Кошмар: литература и жизнь | страница 69
«Писания Лавкрафта добиваются единственной цели: привести читателя в состояние завороженности. Человеческие чувства, о которых он хочет слышать, это восхищение и страх» [195], — считает Уэльбек, и, как всегда, он совершенно прав. Но он не объясняет нам, зачем и почему Лавкрафту требуется полная эвакуация всех человеческих чувств, за исключением этих двух.
Красота кошмара, колдовская власть которой в любой момент может обернуться «вместилищем отвратительных мерзостей», вероятно, есть отблеск, который греза бросает на кошмар. Ведь счастливый сон явно не сводим к исполнению плотских себялюбивых желаний сновидца. Его очарование, которое долго потом не покидает нас, его «неизъяснимый флюид», как скажет Томас Манн, наполняющий душу восторгом, достигается благодаря обретению в нем особого состояния — состояния гармонии. Гармония, сколь совершенная, столь и неустойчивая, легко подвластна разрушению. Она все время грозит обернуться своей противоположностью, хаосом, она чревата кошмаром. Об этой же связи кошмара и грезы, кошмара и гармонии совершенства размышляли и другие кошмароведы — Достоевский и Томас Манн. Достаточно вспомнить «Сон смешного человека» Достоевского или сон Иосифа о «безмерном возвышении главы», рассказанный им в романе «Иосиф и его братья».
Вполне возможно, что кошмар связан с особым эстетическим опытом, а именно с сублимированным чувством трагического крушения совершенства, которое так знакомо нам по превращению грезы в кошмар. В момент эстетического наслаждения нас парализует известное нам из переживания кошмара предчувствие неизбежного распада хрупкой гармонии, катастрофы ее недолговечного бытия. Неспособность ни спасти гармонию, ни отвести взгляд от ее крушения ввергает нас в состояние транса, которое дано нам в кошмаре.

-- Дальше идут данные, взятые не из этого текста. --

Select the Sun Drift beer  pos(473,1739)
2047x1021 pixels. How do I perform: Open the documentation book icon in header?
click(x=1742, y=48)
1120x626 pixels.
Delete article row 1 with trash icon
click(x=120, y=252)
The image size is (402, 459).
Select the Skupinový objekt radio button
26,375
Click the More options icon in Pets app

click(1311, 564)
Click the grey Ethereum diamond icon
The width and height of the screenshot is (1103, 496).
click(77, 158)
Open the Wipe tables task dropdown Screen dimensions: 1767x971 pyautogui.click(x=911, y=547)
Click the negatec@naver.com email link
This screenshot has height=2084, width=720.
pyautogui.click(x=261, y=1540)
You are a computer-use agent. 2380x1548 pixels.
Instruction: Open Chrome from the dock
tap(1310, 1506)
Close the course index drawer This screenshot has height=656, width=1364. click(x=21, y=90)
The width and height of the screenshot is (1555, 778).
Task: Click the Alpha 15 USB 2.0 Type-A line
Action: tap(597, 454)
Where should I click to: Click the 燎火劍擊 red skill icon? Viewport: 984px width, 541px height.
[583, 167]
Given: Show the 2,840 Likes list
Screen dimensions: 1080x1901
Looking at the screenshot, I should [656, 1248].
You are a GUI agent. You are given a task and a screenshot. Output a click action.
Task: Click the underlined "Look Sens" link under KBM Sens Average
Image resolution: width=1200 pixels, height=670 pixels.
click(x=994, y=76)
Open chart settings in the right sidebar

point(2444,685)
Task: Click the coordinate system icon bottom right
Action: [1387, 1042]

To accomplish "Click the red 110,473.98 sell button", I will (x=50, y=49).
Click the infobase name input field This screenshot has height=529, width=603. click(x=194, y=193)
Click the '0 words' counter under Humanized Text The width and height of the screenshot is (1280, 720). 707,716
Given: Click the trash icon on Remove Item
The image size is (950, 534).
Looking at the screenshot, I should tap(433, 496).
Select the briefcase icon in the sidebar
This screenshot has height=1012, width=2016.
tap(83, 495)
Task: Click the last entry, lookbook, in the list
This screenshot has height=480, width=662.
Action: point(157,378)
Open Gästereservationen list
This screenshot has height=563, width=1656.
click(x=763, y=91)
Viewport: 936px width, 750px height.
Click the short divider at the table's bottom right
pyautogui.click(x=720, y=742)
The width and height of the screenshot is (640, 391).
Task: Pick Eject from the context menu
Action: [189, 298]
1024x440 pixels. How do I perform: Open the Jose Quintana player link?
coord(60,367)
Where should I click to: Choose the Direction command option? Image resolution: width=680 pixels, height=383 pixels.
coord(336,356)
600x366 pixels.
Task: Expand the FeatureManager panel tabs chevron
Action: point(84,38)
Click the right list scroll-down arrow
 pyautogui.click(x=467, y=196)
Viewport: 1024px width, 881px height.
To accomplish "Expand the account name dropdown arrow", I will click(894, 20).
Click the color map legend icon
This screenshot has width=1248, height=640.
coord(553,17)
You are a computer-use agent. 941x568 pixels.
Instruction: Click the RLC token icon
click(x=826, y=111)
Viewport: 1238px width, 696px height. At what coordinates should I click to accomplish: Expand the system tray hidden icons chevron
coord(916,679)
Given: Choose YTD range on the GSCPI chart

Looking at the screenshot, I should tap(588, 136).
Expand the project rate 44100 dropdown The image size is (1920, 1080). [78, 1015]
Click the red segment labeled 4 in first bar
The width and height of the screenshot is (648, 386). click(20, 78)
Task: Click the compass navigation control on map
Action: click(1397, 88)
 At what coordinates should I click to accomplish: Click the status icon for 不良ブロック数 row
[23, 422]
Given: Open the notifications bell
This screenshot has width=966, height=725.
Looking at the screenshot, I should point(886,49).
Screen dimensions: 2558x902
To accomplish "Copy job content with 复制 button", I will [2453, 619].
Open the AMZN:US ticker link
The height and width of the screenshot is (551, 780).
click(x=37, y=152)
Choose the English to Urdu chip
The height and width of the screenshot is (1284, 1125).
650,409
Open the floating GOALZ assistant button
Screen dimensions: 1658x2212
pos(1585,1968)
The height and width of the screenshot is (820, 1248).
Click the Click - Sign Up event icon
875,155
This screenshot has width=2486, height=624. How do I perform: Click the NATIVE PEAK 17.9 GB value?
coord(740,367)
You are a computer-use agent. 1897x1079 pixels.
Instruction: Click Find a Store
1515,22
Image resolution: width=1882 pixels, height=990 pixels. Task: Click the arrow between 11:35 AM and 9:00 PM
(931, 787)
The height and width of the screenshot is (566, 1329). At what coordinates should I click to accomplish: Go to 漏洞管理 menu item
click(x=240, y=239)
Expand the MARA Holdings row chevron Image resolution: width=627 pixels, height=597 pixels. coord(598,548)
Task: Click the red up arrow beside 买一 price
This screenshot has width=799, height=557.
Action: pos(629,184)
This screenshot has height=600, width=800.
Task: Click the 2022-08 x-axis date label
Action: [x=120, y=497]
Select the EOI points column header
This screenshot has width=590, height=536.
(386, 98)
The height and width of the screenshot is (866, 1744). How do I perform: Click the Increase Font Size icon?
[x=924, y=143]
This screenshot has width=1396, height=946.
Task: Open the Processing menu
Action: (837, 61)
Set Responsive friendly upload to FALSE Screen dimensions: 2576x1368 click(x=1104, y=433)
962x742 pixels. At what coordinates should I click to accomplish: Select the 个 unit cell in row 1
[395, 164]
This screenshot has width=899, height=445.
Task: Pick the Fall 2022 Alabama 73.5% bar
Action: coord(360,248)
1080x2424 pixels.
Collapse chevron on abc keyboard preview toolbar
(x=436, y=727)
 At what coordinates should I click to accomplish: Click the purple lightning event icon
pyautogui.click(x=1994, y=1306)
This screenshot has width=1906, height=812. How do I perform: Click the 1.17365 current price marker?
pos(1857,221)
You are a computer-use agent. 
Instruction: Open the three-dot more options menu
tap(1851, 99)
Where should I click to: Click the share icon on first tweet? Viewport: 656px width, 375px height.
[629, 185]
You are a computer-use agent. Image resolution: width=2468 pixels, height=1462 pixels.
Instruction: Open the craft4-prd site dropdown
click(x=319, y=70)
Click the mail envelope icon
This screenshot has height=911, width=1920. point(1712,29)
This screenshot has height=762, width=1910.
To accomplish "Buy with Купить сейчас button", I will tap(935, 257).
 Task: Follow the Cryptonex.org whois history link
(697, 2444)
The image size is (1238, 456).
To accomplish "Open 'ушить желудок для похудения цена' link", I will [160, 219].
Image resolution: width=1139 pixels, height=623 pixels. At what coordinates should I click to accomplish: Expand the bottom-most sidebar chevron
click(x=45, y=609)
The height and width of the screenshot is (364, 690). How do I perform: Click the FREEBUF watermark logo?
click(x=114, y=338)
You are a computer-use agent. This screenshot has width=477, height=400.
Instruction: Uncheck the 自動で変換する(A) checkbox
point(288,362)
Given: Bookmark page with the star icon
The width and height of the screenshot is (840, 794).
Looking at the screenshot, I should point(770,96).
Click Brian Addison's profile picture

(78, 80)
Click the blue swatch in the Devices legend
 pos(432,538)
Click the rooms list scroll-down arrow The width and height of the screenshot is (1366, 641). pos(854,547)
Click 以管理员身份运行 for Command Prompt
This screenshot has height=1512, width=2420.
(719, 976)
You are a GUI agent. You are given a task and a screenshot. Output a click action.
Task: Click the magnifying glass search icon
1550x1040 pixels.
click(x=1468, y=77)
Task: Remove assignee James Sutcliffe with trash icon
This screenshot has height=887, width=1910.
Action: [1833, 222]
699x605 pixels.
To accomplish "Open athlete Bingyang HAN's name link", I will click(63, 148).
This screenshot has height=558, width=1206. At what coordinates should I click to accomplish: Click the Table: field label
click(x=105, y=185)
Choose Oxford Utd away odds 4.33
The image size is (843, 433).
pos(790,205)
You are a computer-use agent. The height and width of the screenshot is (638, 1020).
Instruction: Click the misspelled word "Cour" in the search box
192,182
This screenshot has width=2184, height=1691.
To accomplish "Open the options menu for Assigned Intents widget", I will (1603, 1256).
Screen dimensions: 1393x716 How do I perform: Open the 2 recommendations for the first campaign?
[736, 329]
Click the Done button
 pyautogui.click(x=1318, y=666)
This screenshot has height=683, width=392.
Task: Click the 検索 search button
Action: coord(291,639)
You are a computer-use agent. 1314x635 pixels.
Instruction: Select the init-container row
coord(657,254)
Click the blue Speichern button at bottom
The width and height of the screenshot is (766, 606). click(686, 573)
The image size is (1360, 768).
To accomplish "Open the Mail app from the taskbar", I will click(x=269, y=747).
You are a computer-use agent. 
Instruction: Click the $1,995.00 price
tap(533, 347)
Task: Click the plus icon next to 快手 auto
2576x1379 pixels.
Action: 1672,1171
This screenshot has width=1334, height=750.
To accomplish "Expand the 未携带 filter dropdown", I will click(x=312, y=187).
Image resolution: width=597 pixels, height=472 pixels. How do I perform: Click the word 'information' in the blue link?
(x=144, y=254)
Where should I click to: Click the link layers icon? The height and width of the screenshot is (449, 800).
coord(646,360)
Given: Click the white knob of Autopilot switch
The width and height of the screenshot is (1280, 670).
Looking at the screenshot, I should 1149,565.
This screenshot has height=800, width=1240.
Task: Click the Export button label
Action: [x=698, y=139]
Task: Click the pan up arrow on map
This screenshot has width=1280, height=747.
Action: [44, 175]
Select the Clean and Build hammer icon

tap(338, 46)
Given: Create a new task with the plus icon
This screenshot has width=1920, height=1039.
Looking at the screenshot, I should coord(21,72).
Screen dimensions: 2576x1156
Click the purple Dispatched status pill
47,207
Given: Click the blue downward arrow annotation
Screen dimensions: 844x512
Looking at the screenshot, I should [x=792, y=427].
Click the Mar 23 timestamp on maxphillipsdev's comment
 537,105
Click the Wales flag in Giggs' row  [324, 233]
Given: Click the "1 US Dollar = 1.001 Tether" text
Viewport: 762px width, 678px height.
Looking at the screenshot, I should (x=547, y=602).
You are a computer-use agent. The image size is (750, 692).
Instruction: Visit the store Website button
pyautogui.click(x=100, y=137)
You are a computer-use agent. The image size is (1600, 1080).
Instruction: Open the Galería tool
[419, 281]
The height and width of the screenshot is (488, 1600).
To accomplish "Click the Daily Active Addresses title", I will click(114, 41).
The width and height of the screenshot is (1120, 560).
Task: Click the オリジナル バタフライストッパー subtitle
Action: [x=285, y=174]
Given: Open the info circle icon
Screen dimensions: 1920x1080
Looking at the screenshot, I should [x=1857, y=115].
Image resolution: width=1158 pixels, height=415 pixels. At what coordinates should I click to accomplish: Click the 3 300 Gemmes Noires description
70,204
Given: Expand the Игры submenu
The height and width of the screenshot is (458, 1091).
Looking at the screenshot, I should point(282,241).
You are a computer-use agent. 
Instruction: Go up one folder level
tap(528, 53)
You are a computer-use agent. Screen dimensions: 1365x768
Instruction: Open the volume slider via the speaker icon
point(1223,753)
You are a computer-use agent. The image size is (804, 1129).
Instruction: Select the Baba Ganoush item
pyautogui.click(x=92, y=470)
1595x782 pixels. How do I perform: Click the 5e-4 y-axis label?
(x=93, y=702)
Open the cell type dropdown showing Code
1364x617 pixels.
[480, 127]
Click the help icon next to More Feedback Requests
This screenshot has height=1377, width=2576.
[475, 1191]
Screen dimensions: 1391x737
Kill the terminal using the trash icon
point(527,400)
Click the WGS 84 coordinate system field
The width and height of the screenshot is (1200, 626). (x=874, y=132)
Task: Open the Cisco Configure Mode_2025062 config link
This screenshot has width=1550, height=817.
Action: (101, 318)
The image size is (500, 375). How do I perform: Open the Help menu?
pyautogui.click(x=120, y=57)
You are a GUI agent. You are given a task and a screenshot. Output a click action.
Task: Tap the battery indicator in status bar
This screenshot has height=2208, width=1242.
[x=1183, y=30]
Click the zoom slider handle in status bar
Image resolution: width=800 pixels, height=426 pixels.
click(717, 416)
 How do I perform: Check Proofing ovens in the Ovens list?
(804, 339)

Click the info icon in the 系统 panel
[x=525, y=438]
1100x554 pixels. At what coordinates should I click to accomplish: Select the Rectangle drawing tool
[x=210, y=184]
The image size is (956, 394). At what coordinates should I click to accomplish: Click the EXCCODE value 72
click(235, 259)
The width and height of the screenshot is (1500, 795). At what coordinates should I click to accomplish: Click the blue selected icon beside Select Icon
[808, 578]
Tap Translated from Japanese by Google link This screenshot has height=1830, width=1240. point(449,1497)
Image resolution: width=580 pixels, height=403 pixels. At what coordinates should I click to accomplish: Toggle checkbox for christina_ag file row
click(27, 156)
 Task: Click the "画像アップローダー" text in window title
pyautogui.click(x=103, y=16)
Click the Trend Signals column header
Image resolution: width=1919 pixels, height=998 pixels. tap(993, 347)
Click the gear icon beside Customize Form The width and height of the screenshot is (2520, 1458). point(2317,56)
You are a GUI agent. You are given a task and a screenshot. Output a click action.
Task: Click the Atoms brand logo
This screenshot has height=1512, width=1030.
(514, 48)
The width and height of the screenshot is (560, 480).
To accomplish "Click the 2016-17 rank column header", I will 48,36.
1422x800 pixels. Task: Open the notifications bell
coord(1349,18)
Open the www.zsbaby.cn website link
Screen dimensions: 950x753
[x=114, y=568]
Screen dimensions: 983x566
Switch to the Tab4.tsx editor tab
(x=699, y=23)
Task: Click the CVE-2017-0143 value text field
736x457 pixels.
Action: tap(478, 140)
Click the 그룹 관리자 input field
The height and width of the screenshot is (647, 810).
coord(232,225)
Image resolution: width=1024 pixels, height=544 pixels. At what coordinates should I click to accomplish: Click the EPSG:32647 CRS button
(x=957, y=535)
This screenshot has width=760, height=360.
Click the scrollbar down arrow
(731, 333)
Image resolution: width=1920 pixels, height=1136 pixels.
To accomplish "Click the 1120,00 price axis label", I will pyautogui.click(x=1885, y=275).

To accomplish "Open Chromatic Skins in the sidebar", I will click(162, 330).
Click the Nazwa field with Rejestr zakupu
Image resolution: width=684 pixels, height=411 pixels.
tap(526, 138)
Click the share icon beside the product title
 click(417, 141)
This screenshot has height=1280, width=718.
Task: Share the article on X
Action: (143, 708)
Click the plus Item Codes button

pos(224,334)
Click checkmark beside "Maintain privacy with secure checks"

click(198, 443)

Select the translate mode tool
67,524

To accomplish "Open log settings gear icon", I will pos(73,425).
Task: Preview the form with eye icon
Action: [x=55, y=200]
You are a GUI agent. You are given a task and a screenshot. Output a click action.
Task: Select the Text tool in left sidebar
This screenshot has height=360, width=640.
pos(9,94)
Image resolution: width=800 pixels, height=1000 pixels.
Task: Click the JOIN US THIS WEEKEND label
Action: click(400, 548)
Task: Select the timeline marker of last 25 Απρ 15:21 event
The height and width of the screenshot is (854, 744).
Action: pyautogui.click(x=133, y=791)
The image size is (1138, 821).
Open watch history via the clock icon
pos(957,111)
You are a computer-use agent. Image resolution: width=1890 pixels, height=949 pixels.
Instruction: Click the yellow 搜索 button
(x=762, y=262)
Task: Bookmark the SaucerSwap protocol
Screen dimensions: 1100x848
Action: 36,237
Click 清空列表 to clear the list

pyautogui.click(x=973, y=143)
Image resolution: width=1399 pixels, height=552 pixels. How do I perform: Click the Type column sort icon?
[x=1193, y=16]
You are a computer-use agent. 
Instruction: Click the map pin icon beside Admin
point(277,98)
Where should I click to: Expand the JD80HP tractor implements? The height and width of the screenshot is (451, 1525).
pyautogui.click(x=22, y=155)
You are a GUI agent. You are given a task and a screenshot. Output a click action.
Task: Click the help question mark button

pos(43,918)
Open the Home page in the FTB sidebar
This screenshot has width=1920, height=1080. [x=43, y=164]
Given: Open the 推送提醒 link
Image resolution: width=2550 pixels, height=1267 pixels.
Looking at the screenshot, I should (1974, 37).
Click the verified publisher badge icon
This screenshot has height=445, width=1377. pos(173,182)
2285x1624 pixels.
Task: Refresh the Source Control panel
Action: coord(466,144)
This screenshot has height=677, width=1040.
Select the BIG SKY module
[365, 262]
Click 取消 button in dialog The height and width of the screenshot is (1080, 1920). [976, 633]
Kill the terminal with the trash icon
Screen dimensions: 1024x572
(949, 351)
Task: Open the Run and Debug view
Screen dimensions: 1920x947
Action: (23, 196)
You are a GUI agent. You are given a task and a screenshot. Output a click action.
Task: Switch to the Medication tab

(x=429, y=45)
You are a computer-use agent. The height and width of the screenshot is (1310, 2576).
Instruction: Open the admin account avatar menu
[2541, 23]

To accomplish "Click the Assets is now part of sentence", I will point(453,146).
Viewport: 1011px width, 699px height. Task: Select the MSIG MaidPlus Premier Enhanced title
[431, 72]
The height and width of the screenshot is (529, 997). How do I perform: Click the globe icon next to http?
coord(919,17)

Может быть, переживание кошмара сродни чувству возвышенного? Эта загадочная и противоречивая категория, некогда ставшая предметом знаменитой дискуссии в английской философии, позволила Эдмунду Берку утверждать, что чувство возвышенного может быть вызвано не только прекрасным, но и безобразным. Ей уделил много внимания Кант, указав, что чувство возвышенного может порождаться не только совершенством, но и хаосом, и бесформенностью (хотя он и отрицал связь возвышенного и страха) [196]. Как известно, Кант сравнивал это чувство с тем, которое овладевает нами при виде бушующей стихии. Но не является ли опыт кошмара ближайшим психологическим аналогом восприятия неподвластной человеку природы? И не в этой ли эстетической составляющей кроется один из секретов притягательности кошмара, его способности гипнотизировать нас?